EXERCISE DATA
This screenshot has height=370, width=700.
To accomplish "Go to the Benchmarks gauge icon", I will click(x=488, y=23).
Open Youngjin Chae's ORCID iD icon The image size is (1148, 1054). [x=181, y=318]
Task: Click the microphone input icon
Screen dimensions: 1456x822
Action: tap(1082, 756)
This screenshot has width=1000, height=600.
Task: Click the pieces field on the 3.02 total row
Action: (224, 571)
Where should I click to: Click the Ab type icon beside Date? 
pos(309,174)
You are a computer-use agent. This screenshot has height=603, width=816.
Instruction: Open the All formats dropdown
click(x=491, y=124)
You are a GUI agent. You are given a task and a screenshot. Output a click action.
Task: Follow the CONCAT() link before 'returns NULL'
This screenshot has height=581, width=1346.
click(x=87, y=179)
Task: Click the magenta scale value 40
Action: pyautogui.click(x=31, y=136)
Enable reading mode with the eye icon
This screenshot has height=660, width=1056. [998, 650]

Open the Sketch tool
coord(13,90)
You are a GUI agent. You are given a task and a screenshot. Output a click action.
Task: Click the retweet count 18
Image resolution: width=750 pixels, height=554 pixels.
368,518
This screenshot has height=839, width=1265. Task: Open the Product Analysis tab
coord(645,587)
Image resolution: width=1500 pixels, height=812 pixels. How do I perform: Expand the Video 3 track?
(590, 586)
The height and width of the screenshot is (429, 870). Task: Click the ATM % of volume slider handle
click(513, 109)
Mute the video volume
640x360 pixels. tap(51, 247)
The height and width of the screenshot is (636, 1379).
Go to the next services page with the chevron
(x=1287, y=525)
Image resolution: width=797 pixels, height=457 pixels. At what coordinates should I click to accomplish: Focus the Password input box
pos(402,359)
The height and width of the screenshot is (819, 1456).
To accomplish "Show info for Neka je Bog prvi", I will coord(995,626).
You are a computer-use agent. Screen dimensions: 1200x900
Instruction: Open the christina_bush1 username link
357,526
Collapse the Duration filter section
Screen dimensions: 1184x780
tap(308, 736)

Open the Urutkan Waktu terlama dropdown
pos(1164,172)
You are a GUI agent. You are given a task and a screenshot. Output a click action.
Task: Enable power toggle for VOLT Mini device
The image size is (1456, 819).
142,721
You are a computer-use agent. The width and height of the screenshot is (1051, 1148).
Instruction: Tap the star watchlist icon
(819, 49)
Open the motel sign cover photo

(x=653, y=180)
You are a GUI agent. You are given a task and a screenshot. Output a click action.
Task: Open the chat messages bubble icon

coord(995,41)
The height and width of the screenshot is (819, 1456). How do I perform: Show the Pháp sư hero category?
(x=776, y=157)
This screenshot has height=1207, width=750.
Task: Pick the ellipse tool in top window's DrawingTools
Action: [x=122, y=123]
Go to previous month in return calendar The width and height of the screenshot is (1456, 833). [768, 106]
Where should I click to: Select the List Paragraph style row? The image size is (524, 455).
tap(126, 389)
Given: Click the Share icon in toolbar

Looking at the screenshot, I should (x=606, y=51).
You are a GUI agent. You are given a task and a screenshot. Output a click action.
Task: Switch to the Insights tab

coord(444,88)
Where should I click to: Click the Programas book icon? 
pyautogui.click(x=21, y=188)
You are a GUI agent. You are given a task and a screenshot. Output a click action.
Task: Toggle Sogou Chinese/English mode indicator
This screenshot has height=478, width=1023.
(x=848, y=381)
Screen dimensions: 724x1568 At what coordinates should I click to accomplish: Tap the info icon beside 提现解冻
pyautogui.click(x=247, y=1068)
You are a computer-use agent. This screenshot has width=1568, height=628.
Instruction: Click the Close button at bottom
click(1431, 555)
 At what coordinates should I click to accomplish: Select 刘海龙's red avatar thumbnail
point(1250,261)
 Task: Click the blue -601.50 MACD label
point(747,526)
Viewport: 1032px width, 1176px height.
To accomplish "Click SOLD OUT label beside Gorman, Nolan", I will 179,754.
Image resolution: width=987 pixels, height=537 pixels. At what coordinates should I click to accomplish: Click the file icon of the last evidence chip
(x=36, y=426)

WORK REQUIRED
Starting at the line that contains "This screenshot has height=478, width=1023." and ending at the last line of the data, repeat each line exactly; include nothing else.

SOLVED PROBLEM
This screenshot has height=478, width=1023.
(x=848, y=381)
Screen dimensions: 724x1568 At what coordinates should I click to accomplish: Tap the info icon beside 提现解冻
pyautogui.click(x=247, y=1068)
You are a computer-use agent. This screenshot has width=1568, height=628.
Instruction: Click the Close button at bottom
click(1431, 555)
 At what coordinates should I click to accomplish: Select 刘海龙's red avatar thumbnail
point(1250,261)
 Task: Click the blue -601.50 MACD label
point(747,526)
Viewport: 1032px width, 1176px height.
To accomplish "Click SOLD OUT label beside Gorman, Nolan", I will 179,754.
Image resolution: width=987 pixels, height=537 pixels. At what coordinates should I click to accomplish: Click the file icon of the last evidence chip
(x=36, y=426)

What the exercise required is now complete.